Art 54. Ocorrendo alteração na legislação tributária,
posterior ao encaminhamento do projeto de lei orçamentária anual
à Câmara Legislativa, que implique excesso de arrecadação
à estimativa de receita constante do referido projeto de lei, os recursos
adicionais serão objeto de crédito adicional, no exercício
de 2008, com autorização da Câmara Legislativa.
Art 55. O projeto de lei que conceda ou amplie benefícios ou incentivos
de natureza tributária, para ser aprovado pela Câmara Legislativa
do Distrito Federal, deverá atender às exigências:
I – do art. 14 da Lei
Complementar Federal nº 101, de 4 de maio de 2000;
II – do art. 131 da Lei Orgânica do Distrito Federal; e
III – do art. 94 da Lei
Complementar nº 13, de 3 de setembro de 1996.

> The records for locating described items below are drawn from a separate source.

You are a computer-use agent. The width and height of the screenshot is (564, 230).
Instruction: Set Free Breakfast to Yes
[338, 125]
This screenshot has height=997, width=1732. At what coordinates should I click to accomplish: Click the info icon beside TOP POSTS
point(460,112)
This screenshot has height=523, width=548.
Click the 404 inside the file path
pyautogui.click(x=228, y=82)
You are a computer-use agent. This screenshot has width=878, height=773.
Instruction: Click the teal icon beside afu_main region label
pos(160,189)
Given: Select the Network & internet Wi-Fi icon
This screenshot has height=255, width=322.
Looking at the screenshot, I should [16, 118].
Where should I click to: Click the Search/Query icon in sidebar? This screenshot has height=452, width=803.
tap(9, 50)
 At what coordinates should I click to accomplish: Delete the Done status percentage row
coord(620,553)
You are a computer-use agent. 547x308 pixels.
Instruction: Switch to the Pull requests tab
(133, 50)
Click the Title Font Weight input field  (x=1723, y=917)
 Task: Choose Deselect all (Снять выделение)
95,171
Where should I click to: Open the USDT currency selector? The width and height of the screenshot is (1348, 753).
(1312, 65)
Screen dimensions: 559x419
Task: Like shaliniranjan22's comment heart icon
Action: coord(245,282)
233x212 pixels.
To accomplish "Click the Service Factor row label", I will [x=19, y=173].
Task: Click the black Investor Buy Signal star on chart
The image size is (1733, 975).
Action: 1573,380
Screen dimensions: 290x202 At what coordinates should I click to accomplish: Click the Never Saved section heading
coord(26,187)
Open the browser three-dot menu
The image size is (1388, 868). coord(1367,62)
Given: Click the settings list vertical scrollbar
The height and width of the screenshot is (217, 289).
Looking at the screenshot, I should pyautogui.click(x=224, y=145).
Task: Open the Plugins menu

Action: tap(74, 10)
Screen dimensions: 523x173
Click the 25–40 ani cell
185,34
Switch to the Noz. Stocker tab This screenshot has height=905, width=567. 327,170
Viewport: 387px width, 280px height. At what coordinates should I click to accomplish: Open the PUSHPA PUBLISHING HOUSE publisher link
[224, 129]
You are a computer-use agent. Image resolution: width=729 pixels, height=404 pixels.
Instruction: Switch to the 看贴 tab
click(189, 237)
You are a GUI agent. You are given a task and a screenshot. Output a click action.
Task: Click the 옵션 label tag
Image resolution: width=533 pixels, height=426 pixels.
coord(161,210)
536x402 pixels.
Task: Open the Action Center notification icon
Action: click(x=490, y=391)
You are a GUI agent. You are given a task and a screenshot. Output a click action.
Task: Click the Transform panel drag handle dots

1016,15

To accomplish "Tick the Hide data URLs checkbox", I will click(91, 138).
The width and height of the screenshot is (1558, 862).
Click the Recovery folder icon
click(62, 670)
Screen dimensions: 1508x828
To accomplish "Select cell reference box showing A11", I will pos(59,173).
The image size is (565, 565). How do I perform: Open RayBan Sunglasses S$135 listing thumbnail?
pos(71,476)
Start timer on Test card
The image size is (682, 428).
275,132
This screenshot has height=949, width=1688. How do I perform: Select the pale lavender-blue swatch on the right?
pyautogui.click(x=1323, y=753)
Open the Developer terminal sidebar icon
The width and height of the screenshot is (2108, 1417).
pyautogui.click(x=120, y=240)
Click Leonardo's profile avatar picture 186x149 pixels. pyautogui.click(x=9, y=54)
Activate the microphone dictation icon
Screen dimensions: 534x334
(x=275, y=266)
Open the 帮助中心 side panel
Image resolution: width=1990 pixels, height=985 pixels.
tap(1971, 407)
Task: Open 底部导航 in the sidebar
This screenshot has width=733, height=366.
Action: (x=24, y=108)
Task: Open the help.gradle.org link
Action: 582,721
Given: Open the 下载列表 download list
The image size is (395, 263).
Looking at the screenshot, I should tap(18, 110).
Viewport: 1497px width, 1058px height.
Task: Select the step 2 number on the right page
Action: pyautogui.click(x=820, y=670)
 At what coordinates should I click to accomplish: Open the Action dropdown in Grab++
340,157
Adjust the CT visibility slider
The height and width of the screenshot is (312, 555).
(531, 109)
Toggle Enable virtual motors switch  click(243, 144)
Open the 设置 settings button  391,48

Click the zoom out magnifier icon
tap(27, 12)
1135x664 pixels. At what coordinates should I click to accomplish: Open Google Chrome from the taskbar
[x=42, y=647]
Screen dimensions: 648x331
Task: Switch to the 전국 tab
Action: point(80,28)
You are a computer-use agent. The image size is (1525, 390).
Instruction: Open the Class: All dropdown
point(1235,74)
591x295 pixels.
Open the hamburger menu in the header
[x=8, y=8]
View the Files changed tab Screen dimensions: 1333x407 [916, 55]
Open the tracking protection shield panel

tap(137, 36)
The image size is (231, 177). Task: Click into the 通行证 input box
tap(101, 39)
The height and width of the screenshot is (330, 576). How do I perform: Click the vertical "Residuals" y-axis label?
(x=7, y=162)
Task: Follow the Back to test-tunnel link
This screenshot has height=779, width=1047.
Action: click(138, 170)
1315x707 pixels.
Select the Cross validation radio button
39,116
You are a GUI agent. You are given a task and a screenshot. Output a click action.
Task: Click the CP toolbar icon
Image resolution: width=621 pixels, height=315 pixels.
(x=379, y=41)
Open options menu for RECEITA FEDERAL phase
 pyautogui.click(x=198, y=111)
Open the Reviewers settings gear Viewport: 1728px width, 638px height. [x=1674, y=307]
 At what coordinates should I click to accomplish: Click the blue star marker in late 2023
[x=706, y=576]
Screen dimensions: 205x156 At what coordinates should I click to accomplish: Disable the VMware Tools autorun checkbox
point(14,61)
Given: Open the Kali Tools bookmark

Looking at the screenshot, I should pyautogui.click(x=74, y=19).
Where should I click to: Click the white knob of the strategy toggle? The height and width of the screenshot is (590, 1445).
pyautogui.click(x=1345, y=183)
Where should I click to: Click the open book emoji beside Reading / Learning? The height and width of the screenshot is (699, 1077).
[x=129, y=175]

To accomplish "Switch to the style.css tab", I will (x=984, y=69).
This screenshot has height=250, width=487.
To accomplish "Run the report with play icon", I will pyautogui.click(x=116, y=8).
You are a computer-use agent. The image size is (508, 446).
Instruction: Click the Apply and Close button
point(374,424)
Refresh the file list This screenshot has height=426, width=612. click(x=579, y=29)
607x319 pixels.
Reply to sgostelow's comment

Parágrafo único. A concessão de incentivo ou beneficio
de natureza tributaria não pode ensejar, pela diminuição
da receita corrente liquida, a necessidade da redução da despesa
total com pessoal de qualquer órgão do Poder Público
do Distrito Federal.
Art. 56. Serão encaminhados à Câmara Legislativa pelo
Poder Executivo, até 2 de outubro de 2007, os projetos de lei contendo
os valores:
I – da pauta de valores venais de terrenos e edificações
do Distrito Federal para efeito de lançamento do Imposto Sobre Propriedade
Predial e Territorial Urbana – IPTU;
II – da pauta de valores venais dos veículos automotores para
efeito de lançamento do Imposto Sobre a Propriedade de Veículos
Automotores – IPVA.
§ 1º Anexo a cada projeto de que tratam os incisos I e II do caput,
o Poder Executivo encaminhará relatório analítico comparativo
da variação entre valores de 2007 e os propostos para 2008,
discriminado por região administrativa e natureza do imóvel
no caso do IPTU.
§ 2º O IPTU e o IPVA serão calculados com base nos valores
definidos nas pautas de 2007, se o Projeto de Lei respectivo:
I – não for encaminhado à Câmara Legislativa até
2 de outubro de 2007;
II – não for convertido em Lei publicada até 31 de dezembro
de 2007.
Art. 57. Salvo nas hipóteses previstas nesta Lei, bem como nos caso
de alteração tributária efetuada pela legislação
federal ou propostas advindas do CONFAZ, a Câmara Legislativa só
apreciará, no exercício financeiro de 2007, projetos que versem
sobre aumento ou instituição de tributos, se encaminhados à
sua apreciação até 2 de outubro de 2007.
Art. 58. O projeto de lei que fixar o valor da Taxa de Limpeza Pública
– TLP, para o exercício de 2008, será encaminhado à
Câmara Legislativa pelo Poder Executivo até o dia 31 de agosto
de 2007 e devolvido para sanção até 25 de setembro do
mesmo ano.
Parágrafo único. A Taxa de Limpeza Pública para 2008
será igual à do exercício de 2007, atualizada pelo Índice
Nacional de Preços ao Consumido – INPC, calculado pelo Instituto
Brasileiro de Geografia e Estatística – IBGE e apurado nos doze
meses anteriores ao mês de encaminhamento dos projetos à Câmara
Legislativa, se o projeto de que trata este artigo não for convertido
em lei até 2 de outubro de 2007.
CAPÍTULO VII
DAS DISPOSIÇÕES SOBRE A POLÍTICA TARIFÁRIA
Art. 59. A política tarifária
dos serviços públicos, de responsabilidade exclusiva do Distrito
Federal, compatibilizará os princípios de:
I – cobertura dos custos com justa remuneração do capital
investido;
II – capacidade de pagamento em relação a cada segmento
sócio-econômico de usuários;
III – concentração de esforços no aumento da eficiência
com redução de custos.
Parágrafo único. Quaisquer subsídios tarifários
incluídos no orçamento ficarão expressamente vinculados
às categorias específicas de usuários de baixa renda,
ressalvados os casos previstos em lei específica.
CAPÍTULO VIII
DAS DISPOSIÇÕES FINAIS
Art. 60. O Poder Executivo colocará
à disposição do Poder Legislativo, no mínimo trinta
dias antes do prazo final para encaminhamento de suas propostas orçamentárias,
os estudos e as estimativas das receitas para o exercício subseqüente,
inclusive da receita corrente líquida, e as respectivas memórias
de cálculo, nos termos do disposto no art. 12, § 3º, da Lei
Complementar n.º 101, de 4 de maio de 2000.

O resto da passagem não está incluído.